Another change could be (and already is in some places) net-billing without a TOU element, but with ONLY the power supply component credited for power delivered. I think that falls short of rigorous analysis of the differential value of a solar kWh (clean, delivered inside the service territory, and during what for most utilities outside Hawaii and the Western US is still an on-peak period) versus a system kWh, which includes spinning and operating reserves, frequency regulation, and other grid services provided by a network of power plants.
A few states and many consumer-owned utilities are allowing only a variable fuel and purchased power credit for solar fed back. I think this falls far short of rigorous analysis of the differential value.
No doubt, net metering will evolve.
“Unfortunately, commercial and farming solar customers still have very high rates all afternoon. No wonder the duck is getting so fat!”

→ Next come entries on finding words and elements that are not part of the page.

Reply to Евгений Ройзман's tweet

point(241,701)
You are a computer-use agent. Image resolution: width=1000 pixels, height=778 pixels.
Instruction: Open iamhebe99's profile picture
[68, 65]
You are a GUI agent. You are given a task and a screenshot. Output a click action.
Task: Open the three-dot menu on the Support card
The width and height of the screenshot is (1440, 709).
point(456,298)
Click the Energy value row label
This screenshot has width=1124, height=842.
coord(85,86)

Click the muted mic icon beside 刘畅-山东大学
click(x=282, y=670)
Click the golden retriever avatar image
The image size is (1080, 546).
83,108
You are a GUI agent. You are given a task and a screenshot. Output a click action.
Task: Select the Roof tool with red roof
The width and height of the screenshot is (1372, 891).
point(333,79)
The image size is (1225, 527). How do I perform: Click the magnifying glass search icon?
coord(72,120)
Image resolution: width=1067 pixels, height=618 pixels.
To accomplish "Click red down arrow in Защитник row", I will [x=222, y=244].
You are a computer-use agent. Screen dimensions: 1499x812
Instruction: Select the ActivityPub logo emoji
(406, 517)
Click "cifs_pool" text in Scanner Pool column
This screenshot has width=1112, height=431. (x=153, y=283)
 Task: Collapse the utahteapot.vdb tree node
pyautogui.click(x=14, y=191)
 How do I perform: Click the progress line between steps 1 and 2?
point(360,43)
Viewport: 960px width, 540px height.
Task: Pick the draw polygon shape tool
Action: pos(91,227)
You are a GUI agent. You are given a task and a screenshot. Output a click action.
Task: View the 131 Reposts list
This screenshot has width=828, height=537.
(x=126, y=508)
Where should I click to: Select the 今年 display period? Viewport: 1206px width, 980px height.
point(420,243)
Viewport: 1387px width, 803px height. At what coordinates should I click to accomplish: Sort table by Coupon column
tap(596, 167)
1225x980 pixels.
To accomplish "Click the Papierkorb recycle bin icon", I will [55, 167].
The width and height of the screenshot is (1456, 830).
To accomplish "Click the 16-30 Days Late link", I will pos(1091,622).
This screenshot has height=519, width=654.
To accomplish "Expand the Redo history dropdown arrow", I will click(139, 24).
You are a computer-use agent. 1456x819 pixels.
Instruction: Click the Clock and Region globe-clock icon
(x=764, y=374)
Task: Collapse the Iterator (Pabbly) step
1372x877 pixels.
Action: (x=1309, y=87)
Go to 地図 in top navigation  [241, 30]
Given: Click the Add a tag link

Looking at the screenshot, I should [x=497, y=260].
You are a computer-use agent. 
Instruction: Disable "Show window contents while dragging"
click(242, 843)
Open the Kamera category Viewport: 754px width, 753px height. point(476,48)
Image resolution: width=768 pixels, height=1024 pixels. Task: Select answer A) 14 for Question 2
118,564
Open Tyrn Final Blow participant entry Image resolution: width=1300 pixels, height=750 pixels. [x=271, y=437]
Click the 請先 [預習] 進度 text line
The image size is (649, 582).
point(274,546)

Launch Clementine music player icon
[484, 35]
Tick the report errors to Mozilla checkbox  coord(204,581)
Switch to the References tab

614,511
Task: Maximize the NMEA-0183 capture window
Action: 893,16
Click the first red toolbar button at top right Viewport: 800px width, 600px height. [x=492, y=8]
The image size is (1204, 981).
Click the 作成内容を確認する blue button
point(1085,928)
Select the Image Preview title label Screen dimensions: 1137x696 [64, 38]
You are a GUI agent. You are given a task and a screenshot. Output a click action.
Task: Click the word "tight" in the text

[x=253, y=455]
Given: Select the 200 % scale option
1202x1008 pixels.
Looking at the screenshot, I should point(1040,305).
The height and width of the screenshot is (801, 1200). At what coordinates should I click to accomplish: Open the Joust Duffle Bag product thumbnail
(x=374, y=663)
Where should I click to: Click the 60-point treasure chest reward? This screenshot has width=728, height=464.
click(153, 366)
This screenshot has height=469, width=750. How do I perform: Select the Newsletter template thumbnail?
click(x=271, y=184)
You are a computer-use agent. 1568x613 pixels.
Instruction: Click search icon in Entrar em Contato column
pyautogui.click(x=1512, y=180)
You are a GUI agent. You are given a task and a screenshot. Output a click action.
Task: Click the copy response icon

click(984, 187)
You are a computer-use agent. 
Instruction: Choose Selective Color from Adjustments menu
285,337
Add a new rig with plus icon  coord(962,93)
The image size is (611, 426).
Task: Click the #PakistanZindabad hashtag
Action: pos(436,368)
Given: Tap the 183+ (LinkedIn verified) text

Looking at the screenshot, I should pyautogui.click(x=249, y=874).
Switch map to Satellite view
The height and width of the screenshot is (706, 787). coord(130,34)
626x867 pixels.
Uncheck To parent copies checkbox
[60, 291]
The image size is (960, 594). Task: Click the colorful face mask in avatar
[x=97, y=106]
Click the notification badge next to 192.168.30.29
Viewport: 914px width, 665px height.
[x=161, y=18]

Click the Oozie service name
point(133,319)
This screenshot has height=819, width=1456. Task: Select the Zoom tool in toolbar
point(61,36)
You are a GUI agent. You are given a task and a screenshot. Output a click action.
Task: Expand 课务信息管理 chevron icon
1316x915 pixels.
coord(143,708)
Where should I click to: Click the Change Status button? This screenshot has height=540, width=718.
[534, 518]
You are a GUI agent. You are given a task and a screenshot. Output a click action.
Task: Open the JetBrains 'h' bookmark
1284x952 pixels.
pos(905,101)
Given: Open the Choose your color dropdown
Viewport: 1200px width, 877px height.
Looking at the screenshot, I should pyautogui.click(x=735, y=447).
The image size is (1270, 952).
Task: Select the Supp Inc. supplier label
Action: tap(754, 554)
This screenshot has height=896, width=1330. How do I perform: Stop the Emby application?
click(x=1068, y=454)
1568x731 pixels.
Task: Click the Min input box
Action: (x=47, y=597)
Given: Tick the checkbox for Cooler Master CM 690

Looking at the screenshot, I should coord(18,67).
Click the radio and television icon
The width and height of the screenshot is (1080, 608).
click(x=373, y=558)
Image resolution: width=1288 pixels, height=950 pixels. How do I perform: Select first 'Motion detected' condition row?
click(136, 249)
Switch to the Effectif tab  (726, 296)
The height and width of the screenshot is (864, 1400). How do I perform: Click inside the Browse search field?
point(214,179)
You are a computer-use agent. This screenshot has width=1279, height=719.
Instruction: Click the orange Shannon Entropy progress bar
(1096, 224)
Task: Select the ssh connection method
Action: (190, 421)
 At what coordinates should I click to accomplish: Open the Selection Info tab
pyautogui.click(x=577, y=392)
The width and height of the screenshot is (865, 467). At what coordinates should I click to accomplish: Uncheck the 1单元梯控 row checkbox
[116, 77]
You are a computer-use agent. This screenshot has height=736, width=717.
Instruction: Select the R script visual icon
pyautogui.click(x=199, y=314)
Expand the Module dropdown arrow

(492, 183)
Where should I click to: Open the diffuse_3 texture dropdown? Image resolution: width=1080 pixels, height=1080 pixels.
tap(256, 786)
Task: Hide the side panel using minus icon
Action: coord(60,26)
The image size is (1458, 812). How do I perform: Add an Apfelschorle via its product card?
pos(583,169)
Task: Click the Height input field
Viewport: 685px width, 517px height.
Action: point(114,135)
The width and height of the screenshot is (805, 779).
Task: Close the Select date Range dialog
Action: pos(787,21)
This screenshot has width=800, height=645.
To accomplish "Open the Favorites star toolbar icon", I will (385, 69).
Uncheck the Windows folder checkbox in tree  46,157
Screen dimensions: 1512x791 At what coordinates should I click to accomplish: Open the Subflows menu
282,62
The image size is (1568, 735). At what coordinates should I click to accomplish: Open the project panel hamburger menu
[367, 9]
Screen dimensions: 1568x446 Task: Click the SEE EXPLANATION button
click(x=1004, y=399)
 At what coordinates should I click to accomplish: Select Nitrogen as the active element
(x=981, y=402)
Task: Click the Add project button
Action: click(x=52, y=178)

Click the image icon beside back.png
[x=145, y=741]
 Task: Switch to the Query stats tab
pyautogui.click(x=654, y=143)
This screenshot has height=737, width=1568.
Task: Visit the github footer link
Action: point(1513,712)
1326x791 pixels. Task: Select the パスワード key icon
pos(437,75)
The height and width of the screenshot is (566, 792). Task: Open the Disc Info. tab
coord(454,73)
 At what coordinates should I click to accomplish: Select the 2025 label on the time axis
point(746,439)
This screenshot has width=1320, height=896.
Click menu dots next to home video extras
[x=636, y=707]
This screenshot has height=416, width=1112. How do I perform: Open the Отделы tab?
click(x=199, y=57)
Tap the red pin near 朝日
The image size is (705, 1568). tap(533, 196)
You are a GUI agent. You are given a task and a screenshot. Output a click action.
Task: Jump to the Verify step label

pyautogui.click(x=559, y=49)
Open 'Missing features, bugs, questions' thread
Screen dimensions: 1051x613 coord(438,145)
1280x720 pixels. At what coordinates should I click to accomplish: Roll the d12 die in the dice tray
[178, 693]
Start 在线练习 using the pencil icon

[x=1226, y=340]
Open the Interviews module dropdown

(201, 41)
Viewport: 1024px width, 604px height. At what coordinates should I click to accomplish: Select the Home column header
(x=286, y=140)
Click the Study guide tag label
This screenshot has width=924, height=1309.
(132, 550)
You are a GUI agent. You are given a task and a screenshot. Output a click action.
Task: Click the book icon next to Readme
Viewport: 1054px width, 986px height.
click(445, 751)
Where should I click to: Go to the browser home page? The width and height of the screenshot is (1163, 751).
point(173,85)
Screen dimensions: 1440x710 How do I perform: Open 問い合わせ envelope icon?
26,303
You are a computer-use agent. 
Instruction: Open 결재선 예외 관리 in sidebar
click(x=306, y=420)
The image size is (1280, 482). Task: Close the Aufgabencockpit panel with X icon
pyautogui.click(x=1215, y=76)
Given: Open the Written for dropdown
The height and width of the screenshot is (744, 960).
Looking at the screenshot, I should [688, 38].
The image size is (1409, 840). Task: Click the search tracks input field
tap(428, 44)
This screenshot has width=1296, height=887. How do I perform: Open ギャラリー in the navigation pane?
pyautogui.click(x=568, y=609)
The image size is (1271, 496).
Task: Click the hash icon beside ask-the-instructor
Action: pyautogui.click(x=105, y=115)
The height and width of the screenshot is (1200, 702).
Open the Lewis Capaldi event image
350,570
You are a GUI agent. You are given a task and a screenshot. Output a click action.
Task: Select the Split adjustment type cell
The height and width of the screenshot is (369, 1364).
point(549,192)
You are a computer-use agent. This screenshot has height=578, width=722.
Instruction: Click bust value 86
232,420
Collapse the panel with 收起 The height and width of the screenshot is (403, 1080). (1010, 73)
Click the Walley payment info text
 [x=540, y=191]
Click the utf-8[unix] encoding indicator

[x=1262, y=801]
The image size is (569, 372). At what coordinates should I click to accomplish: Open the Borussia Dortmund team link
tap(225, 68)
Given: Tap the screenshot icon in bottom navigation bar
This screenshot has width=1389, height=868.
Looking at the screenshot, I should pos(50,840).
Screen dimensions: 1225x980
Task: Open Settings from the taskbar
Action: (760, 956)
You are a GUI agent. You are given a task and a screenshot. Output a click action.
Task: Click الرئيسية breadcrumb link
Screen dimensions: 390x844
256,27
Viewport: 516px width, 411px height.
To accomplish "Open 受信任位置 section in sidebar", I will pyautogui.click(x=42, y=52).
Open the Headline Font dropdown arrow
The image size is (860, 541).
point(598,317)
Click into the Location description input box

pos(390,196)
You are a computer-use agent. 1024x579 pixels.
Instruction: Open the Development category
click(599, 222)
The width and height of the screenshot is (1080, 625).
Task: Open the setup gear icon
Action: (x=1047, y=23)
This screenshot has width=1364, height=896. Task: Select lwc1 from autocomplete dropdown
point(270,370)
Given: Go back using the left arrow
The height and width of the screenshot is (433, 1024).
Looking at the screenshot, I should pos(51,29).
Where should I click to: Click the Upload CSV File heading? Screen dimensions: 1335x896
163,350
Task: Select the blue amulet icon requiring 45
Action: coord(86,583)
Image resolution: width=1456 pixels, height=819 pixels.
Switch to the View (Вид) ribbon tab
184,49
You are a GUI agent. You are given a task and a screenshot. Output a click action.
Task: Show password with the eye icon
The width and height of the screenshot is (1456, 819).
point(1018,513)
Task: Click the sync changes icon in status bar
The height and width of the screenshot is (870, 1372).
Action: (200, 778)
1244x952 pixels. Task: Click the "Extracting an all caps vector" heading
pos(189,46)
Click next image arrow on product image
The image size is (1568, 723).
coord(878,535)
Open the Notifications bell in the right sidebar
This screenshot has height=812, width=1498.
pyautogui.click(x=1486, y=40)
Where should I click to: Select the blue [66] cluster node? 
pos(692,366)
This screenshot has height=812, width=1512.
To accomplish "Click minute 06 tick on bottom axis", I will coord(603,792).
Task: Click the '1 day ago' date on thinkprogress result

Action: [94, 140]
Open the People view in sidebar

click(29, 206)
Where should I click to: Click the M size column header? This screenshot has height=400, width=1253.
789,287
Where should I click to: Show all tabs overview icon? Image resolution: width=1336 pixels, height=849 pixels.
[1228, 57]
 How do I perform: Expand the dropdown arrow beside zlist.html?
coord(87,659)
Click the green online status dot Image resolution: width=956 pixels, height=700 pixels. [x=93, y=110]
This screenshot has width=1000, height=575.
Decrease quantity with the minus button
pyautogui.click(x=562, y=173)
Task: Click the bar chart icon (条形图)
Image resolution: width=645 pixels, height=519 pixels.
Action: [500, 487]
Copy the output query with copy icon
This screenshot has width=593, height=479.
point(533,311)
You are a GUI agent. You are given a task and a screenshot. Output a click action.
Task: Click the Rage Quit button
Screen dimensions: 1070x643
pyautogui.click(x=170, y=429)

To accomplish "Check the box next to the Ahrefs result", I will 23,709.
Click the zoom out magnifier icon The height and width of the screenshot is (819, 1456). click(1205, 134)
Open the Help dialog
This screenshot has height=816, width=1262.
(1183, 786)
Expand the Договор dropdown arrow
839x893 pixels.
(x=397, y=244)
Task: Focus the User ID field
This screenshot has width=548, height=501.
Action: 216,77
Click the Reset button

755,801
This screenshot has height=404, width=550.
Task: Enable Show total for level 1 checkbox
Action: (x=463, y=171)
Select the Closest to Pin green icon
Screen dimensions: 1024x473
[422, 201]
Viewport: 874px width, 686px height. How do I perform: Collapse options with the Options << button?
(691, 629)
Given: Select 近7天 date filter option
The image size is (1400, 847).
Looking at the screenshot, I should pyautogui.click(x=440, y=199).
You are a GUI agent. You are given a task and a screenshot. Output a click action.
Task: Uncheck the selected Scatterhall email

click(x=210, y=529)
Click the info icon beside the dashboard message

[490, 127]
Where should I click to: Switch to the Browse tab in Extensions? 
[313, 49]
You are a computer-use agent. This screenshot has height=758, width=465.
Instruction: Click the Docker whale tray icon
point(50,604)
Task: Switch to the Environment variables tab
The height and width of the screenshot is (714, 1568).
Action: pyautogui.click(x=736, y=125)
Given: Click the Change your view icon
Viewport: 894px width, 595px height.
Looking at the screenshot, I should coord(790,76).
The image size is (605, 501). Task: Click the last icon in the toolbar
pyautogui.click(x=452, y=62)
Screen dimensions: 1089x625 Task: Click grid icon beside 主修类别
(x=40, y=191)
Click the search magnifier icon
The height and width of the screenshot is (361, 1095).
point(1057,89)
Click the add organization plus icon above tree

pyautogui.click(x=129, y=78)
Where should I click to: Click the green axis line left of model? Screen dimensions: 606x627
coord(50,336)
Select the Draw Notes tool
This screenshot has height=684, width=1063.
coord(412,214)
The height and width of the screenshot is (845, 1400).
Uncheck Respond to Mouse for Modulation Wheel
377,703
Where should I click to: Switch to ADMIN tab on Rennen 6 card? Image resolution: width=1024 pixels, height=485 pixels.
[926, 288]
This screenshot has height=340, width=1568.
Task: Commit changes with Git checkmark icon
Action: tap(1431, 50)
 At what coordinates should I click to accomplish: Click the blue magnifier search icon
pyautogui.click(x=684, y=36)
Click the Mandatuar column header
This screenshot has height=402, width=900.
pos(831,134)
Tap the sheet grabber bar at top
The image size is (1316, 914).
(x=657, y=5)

This ignores the investment that farmers made over the last several decades to respond to the previous TOU price structure. Ag has an inverted summer load curve that stands in stark contrast to every other sector (including industrial). We protect the investment of NEM solar customers and of generators. We also should protect the investments of farmers who made those expenditures in good faith that they would gain the returns based on an expectation of regulatory stability.
The rapid shift of the TOU peak period from being 12-6 to 4-9 or 5-8 is a travesty by the utilities that should have been anticipated many years ago. The TOU periods should have been transitioned so that customers had time to adapt. The shock and awe approach both makes it costly for customers to adapt and makes them wary that once they do adapt that yet another sudden shift will occur. Customers can be left chasing their tails as the peak periods shift due to their own changing demand patterns. Ag’s previous responsiveness is part of the story behind the duck curve–why should we punish them for their good behavior?